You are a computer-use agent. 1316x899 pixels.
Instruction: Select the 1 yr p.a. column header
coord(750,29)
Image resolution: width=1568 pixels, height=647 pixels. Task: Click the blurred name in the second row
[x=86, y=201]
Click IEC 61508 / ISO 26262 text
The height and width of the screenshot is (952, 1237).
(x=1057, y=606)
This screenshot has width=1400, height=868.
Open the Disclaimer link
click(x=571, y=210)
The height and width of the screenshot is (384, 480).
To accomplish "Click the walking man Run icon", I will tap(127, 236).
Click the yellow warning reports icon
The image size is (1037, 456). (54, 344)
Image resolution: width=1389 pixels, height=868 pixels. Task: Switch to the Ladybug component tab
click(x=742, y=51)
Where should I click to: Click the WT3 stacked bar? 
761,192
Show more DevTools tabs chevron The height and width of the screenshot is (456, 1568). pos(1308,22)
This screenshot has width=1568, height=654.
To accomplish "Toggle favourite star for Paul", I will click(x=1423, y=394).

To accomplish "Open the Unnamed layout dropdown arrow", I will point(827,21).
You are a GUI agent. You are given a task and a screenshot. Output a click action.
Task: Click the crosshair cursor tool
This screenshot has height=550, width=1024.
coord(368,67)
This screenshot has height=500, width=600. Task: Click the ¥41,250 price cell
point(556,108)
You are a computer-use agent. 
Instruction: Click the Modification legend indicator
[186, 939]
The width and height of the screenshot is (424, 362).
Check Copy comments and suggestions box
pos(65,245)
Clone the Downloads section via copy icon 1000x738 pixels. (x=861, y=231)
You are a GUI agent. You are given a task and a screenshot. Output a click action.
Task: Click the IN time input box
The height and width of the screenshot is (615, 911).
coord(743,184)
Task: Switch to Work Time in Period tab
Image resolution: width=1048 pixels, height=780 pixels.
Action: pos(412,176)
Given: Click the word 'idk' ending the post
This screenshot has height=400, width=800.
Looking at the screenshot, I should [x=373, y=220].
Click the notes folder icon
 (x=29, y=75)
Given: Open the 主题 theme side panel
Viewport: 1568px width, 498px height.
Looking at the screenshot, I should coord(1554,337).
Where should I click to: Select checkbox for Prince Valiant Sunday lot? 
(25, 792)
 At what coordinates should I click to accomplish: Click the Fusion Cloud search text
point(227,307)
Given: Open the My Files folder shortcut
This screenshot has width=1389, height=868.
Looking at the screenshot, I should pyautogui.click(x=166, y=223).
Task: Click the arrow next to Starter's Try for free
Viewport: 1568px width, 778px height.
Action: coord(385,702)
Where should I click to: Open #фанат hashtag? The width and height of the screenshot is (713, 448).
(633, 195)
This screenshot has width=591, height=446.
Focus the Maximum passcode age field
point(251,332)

****************************************

● What this task involves: Extract exactly the leading lines of the data, stopping at and including the line with "This screenshot has width=1568, height=654.".

● Written answer:
You are a computer-use agent. 1316x899 pixels.
Instruction: Select the 1 yr p.a. column header
coord(750,29)
Image resolution: width=1568 pixels, height=647 pixels. Task: Click the blurred name in the second row
[x=86, y=201]
Click IEC 61508 / ISO 26262 text
The height and width of the screenshot is (952, 1237).
(x=1057, y=606)
This screenshot has width=1400, height=868.
Open the Disclaimer link
click(x=571, y=210)
The height and width of the screenshot is (384, 480).
To accomplish "Click the walking man Run icon", I will tap(127, 236).
Click the yellow warning reports icon
The image size is (1037, 456). (54, 344)
Image resolution: width=1389 pixels, height=868 pixels. Task: Switch to the Ladybug component tab
click(x=742, y=51)
Where should I click to: Click the WT3 stacked bar? 
761,192
Show more DevTools tabs chevron The height and width of the screenshot is (456, 1568). pos(1308,22)
This screenshot has width=1568, height=654.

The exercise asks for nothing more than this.